§ **WORK TO BE COMPLETED**:
The required result is a copy of each line below in which "language" appears.

---------- TASK MATERIAL

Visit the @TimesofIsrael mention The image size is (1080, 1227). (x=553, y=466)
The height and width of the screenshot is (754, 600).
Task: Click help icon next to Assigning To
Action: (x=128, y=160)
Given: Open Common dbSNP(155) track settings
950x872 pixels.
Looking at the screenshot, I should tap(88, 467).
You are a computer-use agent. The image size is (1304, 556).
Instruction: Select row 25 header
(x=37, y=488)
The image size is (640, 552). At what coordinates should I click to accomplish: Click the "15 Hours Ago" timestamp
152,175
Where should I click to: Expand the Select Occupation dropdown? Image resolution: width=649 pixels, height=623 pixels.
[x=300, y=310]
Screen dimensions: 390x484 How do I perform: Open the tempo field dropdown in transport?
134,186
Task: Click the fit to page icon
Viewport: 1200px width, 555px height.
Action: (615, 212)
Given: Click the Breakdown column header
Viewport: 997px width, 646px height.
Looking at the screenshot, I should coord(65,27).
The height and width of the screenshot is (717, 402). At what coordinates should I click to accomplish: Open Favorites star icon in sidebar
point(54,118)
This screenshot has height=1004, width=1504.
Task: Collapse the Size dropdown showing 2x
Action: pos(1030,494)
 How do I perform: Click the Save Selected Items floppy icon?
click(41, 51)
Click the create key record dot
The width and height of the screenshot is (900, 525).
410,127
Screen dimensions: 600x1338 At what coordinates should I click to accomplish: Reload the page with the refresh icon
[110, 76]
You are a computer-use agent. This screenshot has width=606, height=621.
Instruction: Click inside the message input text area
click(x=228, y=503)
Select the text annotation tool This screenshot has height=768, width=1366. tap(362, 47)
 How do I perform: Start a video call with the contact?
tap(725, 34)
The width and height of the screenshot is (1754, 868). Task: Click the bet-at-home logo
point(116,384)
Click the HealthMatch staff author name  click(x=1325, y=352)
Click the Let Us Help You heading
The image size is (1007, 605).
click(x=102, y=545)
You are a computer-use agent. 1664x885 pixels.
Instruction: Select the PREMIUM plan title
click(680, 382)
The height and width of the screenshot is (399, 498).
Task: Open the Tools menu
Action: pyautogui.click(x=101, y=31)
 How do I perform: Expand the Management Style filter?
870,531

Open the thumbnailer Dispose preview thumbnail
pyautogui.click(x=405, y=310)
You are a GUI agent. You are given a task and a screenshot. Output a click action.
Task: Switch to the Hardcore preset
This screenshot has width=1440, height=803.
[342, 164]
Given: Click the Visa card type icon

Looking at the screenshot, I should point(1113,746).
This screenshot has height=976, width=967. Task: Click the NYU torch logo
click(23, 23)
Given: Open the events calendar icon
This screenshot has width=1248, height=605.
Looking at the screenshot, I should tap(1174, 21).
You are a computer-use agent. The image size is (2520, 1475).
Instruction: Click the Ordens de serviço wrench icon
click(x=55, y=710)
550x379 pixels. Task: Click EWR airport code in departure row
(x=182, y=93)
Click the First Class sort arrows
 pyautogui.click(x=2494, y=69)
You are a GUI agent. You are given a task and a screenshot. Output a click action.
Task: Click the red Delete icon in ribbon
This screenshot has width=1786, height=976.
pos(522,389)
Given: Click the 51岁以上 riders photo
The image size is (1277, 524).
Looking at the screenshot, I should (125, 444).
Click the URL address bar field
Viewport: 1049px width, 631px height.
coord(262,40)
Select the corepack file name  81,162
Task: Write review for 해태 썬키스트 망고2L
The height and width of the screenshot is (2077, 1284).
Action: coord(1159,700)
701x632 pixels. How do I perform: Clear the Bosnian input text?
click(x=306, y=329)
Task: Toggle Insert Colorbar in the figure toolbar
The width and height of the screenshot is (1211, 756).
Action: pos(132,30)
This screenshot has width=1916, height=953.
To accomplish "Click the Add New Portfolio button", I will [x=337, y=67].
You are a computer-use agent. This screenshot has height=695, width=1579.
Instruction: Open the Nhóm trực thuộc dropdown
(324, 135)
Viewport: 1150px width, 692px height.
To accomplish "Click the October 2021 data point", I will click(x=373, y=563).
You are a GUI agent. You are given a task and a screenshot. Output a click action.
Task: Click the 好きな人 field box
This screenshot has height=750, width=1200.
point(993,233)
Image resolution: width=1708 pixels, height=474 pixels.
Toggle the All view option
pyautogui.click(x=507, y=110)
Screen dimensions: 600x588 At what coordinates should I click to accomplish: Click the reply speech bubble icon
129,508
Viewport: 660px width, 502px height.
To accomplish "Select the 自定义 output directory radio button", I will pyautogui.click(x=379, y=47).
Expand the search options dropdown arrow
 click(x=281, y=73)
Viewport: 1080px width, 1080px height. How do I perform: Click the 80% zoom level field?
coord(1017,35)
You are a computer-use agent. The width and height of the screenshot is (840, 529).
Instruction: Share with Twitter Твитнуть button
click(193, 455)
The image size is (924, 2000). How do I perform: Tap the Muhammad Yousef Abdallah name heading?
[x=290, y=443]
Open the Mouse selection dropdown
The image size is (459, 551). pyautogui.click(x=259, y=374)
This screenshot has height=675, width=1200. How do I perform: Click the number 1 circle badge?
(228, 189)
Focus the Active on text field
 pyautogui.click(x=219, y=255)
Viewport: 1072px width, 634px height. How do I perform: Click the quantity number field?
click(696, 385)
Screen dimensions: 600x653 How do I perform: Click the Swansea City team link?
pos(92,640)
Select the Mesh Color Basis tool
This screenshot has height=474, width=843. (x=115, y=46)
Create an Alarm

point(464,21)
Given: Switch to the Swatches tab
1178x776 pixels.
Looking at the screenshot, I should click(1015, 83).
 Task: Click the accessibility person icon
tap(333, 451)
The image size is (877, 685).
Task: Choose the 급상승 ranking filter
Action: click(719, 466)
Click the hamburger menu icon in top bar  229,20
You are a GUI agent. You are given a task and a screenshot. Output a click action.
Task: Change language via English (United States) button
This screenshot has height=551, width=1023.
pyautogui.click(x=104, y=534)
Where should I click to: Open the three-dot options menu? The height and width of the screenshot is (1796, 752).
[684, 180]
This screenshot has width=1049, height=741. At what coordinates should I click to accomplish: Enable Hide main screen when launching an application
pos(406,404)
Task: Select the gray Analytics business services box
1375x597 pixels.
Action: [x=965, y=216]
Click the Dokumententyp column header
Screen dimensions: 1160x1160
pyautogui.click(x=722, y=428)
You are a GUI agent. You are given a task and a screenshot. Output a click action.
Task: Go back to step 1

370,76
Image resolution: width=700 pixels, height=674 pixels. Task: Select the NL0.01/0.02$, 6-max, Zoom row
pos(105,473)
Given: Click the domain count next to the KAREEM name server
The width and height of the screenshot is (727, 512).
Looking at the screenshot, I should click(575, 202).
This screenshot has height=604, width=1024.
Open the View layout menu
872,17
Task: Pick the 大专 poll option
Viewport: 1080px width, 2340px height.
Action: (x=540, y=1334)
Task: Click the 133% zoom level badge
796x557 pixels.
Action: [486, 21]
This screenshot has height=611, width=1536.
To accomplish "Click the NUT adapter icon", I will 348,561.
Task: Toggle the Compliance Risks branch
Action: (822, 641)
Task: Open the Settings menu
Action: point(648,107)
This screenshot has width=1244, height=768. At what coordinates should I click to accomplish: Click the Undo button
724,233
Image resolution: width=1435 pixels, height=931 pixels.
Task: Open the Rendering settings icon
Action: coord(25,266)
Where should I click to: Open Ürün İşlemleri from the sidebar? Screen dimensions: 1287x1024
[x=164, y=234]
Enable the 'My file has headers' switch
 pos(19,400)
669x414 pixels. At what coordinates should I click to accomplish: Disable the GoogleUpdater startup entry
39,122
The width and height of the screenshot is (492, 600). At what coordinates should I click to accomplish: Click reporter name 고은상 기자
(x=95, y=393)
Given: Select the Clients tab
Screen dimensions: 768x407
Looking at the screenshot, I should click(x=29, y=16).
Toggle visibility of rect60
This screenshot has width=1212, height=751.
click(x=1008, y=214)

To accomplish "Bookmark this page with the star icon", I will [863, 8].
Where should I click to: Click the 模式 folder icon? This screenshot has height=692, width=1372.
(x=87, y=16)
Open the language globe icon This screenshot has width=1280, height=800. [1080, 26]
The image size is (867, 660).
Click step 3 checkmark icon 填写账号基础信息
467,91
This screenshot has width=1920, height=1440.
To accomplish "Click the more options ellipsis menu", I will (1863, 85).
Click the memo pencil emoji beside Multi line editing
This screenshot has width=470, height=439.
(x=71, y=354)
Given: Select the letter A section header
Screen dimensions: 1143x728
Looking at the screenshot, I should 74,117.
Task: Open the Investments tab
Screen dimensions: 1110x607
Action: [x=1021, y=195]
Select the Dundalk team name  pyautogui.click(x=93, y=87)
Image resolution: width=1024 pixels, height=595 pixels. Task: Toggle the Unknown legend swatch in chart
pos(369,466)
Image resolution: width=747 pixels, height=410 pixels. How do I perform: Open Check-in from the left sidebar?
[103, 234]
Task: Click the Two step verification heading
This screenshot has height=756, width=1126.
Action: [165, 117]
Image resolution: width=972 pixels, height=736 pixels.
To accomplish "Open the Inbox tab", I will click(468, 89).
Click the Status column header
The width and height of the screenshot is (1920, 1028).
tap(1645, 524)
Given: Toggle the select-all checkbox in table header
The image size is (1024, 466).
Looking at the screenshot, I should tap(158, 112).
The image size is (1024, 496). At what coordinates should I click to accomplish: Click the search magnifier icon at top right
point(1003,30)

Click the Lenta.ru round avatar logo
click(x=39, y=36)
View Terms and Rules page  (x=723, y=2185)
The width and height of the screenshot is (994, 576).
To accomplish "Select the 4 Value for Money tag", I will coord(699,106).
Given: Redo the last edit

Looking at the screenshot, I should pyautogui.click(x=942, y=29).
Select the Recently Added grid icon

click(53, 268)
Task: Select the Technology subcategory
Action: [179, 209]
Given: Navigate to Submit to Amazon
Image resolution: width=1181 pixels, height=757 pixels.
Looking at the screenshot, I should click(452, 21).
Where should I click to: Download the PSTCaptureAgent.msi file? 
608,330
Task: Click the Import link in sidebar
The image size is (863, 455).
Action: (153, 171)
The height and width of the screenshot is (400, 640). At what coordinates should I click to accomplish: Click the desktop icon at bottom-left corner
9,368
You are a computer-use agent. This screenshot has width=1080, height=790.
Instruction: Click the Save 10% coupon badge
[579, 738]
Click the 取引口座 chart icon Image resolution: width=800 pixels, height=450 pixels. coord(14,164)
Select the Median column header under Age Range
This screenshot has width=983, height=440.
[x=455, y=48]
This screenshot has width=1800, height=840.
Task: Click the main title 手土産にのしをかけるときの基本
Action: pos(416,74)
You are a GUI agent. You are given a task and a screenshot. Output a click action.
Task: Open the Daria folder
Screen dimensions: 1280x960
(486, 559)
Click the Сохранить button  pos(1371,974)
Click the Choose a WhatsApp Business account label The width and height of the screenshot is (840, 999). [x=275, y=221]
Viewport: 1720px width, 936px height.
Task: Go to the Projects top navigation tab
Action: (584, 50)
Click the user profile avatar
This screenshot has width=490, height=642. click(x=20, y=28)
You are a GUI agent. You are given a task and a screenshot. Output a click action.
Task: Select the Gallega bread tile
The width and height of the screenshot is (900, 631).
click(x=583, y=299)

--------------------

§ **SOLVED EXERCISE**:
Task: Change language via English (United States) button
Open the language globe icon This screenshot has width=1280, height=800. [1080, 26]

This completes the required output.